In solitary confinement, all are vulnerable to the devastating psychological and physical effects of near total isolation, including social and sensory deprivation. But, for those with physical disabilities, the harmful effects of solitary confinements may be even more harmful. As explained in greater detail below, people with physical disabilities have unique medical and mental health needs, and many are denied regular access to necessary care while in solitary confinement. Limited access to health care can exacerbate some existing physical disabilities and limited to no access to regular physical activity--whether exercise or other activity--can also be detrimental.

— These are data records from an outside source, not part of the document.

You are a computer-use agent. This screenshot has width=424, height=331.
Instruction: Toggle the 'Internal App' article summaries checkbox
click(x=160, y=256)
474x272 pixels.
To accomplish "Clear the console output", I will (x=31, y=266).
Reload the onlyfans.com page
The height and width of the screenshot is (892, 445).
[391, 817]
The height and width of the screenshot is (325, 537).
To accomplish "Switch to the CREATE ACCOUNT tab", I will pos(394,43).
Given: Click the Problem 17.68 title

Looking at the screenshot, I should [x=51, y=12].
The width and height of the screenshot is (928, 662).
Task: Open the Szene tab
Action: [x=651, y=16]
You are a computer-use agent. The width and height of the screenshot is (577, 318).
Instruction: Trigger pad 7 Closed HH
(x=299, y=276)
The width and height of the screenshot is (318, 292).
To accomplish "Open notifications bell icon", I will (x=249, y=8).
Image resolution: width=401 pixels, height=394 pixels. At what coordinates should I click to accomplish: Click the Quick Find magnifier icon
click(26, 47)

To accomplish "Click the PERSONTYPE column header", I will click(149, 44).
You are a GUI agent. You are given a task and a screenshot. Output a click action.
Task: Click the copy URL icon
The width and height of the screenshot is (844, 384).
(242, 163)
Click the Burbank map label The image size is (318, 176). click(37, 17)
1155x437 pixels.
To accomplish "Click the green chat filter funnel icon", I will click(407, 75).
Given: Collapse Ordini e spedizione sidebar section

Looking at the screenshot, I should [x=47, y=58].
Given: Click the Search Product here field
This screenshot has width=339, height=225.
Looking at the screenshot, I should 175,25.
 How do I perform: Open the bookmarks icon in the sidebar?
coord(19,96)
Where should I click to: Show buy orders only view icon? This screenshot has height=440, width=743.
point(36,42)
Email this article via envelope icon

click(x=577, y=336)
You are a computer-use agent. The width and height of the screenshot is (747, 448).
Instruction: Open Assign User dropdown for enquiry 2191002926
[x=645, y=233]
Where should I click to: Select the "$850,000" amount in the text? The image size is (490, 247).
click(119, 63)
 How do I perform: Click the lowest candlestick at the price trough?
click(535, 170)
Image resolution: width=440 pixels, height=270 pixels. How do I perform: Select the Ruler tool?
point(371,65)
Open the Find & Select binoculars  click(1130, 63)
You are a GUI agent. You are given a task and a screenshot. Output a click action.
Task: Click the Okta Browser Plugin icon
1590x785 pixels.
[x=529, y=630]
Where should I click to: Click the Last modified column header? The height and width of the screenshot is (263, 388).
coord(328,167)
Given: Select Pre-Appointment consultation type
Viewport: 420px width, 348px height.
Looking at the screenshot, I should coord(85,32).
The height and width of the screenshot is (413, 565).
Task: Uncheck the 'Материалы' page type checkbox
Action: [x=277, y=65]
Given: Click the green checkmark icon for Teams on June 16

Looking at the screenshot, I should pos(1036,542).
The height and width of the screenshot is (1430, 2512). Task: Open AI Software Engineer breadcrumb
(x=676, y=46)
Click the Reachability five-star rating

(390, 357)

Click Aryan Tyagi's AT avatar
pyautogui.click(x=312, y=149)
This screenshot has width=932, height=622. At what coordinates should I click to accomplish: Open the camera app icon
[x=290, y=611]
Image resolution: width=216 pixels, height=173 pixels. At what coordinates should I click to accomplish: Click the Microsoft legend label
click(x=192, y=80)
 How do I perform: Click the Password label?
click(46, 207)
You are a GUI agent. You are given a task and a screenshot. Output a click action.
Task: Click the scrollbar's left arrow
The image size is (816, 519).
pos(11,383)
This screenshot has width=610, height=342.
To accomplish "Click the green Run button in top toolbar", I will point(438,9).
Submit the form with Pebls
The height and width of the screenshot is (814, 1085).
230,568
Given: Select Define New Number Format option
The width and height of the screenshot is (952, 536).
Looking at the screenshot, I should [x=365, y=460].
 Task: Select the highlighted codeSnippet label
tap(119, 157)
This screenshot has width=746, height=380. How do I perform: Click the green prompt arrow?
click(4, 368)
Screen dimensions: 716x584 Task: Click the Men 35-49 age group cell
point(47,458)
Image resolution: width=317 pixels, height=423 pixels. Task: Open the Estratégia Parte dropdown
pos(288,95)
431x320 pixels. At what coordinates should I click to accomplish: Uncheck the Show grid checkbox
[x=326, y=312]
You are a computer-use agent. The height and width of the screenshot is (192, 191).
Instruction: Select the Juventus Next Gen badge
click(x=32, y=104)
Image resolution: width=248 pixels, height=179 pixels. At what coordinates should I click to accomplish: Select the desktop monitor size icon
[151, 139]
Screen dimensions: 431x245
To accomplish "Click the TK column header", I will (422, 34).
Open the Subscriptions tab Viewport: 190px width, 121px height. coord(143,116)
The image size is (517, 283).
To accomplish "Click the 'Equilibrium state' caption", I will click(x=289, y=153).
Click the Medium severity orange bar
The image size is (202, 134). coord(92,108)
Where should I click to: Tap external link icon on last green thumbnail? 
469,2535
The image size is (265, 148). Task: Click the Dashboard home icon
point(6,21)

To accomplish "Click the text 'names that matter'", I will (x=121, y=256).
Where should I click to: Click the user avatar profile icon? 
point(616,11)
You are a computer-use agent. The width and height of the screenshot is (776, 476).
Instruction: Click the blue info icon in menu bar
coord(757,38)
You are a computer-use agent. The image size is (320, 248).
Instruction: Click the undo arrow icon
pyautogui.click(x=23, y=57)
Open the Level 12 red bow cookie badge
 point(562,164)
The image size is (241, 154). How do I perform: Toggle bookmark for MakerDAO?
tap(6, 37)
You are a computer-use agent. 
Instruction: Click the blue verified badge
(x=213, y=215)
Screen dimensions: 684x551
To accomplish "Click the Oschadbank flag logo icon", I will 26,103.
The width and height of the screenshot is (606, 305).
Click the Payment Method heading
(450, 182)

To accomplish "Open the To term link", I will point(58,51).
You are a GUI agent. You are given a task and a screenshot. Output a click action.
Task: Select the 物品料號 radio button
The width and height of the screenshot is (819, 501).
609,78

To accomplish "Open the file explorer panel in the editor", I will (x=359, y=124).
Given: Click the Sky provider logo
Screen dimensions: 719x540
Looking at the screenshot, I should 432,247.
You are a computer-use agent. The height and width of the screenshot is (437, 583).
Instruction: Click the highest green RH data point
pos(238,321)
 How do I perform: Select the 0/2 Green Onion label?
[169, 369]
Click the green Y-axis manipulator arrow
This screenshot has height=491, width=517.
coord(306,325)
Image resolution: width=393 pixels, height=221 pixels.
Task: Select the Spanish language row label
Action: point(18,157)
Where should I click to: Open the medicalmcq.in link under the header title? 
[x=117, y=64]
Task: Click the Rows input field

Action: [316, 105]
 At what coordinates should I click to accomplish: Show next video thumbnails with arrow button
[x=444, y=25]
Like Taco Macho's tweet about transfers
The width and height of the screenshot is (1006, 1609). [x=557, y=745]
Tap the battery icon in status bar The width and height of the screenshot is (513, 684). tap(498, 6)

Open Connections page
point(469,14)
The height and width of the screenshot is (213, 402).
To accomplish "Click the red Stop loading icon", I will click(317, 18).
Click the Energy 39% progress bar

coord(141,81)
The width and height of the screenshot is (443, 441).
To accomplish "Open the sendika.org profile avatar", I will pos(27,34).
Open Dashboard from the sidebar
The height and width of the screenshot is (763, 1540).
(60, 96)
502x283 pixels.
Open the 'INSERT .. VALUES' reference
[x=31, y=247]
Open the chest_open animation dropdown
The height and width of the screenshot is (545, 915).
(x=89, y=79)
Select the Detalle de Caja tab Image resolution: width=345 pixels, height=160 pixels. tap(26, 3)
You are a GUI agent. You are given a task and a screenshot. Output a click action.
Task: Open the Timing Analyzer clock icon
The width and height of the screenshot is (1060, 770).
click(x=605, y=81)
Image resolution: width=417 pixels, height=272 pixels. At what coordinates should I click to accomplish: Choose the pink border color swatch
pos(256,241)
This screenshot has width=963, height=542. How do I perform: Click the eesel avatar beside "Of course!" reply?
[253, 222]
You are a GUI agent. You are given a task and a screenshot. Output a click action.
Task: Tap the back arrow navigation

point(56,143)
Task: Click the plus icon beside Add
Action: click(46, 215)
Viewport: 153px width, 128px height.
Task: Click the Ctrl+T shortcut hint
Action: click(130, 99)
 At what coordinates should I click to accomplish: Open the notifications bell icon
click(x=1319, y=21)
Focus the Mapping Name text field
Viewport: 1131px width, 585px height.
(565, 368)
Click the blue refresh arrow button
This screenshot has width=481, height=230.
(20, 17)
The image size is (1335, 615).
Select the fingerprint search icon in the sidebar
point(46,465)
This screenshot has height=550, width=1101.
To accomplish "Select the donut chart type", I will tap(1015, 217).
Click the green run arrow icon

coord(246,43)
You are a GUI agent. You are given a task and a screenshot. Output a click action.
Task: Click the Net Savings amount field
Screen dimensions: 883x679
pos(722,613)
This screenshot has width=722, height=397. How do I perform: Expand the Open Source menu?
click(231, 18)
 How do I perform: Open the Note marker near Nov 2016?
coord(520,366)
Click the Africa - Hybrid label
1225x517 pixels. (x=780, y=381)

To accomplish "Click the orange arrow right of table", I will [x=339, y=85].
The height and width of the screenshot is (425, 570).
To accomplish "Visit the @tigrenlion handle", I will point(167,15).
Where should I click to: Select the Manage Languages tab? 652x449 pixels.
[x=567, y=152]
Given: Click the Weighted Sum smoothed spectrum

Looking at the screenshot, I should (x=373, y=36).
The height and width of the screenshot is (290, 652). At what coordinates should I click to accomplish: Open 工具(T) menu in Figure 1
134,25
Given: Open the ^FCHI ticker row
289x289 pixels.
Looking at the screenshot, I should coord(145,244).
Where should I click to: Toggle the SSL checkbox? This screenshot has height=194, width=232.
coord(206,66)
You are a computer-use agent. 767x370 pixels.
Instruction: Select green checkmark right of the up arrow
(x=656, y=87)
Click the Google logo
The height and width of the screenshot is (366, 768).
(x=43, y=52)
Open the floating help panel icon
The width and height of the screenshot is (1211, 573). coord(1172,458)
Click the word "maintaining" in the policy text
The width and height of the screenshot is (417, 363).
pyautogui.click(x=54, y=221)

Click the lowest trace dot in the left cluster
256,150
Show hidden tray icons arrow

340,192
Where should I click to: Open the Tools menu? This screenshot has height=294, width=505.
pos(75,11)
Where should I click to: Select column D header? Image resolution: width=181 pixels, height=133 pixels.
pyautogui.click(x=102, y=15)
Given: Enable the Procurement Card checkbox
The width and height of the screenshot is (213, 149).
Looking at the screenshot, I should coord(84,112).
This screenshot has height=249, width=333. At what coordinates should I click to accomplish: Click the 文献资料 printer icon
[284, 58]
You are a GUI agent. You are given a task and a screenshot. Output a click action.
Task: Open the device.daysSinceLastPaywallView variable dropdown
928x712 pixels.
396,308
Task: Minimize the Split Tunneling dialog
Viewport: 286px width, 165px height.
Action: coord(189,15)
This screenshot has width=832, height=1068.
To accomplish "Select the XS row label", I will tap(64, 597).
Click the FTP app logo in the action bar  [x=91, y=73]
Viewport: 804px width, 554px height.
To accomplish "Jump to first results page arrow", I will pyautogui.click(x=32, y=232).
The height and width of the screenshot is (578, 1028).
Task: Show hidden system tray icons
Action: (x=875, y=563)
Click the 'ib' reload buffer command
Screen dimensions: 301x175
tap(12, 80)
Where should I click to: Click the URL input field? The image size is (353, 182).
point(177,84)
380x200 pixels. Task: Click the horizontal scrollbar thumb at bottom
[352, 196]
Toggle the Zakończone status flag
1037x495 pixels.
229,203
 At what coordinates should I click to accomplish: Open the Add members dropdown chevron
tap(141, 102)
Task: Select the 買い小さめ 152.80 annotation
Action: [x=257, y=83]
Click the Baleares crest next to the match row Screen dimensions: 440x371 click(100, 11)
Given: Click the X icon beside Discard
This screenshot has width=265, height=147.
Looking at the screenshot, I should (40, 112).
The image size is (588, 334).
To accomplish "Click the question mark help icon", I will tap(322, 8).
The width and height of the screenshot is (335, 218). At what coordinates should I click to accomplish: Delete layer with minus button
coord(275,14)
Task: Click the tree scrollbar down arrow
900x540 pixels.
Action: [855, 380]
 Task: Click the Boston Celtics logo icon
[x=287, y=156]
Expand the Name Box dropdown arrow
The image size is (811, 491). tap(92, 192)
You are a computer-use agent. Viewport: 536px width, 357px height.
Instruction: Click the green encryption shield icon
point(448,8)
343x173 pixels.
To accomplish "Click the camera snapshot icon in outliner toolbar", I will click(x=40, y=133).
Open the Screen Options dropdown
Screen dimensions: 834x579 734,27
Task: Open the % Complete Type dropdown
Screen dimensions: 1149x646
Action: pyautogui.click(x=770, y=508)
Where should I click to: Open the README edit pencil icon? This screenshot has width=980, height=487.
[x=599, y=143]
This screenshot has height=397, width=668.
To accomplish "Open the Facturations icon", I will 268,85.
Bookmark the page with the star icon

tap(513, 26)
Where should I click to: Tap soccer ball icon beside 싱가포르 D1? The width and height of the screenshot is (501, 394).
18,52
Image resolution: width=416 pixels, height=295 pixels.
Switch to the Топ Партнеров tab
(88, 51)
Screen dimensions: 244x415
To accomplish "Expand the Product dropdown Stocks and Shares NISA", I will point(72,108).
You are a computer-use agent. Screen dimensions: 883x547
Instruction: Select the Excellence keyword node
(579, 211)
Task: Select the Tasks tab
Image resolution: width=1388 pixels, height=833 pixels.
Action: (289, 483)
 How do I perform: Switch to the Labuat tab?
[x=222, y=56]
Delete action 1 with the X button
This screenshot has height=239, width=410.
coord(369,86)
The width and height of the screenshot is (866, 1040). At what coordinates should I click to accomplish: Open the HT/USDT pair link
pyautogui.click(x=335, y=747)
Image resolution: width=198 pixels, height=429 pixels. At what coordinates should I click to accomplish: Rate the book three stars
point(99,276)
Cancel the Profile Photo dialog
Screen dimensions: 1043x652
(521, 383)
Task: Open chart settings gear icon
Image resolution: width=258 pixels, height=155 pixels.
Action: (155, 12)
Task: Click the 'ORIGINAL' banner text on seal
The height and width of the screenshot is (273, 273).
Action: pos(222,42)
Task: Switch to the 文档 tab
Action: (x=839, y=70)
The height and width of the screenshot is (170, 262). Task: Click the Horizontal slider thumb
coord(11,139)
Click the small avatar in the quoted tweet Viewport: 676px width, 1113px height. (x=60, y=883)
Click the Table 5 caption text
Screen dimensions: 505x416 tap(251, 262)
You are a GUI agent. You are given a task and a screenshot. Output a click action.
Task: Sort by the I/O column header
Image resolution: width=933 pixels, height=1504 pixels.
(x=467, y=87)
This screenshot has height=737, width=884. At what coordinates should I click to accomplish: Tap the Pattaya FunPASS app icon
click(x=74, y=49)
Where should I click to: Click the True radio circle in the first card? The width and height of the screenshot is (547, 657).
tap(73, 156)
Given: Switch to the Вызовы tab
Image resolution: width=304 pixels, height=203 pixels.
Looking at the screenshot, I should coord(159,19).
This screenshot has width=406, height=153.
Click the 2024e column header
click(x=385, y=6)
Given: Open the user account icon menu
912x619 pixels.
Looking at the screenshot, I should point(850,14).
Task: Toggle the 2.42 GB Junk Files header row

Federal law, most notably the Americans with Disabilities Act (ADA) enacted in 1990, establishes comprehensive protections for people with disabilities, including protections from discrimination on the basis of disability and guarantees of equal access. Yet, despite these robust protections, the needs of people with disabilities are not being met in prisons and jails nationwide. Although it has been over twenty-five years since the passage of the ADA, recent litigation and media reports show that by failing to remove architectural barriers, prison officials continue to deny people with disabilities equal access to critical areas in corrections facilities, including housing units, medical centers, recreation yards, law libraries, and visitation rooms. Even where states have facilities that provide equal access to prisoners with physical disabilities, these facilities have become woefully overcrowded and understaffed. In addition, recent court complaints allege that corrections systems continue to deny people with disabilities equal access to prison programs, services, and activities, including educational and vocational courses and telephone privileges.

Beyond this, the barriers preventing equal access to prison programs, services, and activities are heightened for those persons with physical disabilities held in solitary confinement. When held in solitary confinement, prisoners may be prohibited from participating in programming, including educational and vocational programs, and may be outright denied visitation or telephone privileges. However, even in those corrections systems where prisoners in solitary confinement are offered access to programming, people with physical disabilities are effectively barred from participating due to architectural barriers that can prevent them from accessing the physical location where the programming takes place. Moreover, people with sensory disabilities such as deafness or blindness are often effectively excluded from programming in cases where the materials are not provided in a format that is accessible to them. Locked away and locked out of opportunities to engage in any constructive activity offered by programming, the sensory and social deprivation experienced by these prisoners is magnified. As a result, they languish behind bars in a state of idleness, devoid of both mental stimulation and constructive activity, left in an environment of near total isolation.

This article draws from interviews with currently and formerly incarcerated people with disabilities, disability rights advocates, prisoners' rights advocates, medical experts, legal scholars, and correctional officials, and examines the conditions of confinement, harms, and challenges facing prisoners with physical disabilities in solitary confinement. In addition, this article fills some of the gaps in data and where possible builds on existing data to provide a snapshot into (1) the number of people with physical disabilities; (2) the number of prisoners with physical disabilities in solitary confinement; and (3) the volume of grievances filed by prisoners with disabilities in ten state prison systems: California, Florida, Georgia, Illinois, Louisiana, Nevada, Ohio, Pennsylvania, Rhode Island, and Virginia. Finally, the article closes by discussing the available legal protections and by offering a set of recommendations to federal, state, and local officials and policymakers to guide reforms for prisoners with physical disabilities in solitary confinement.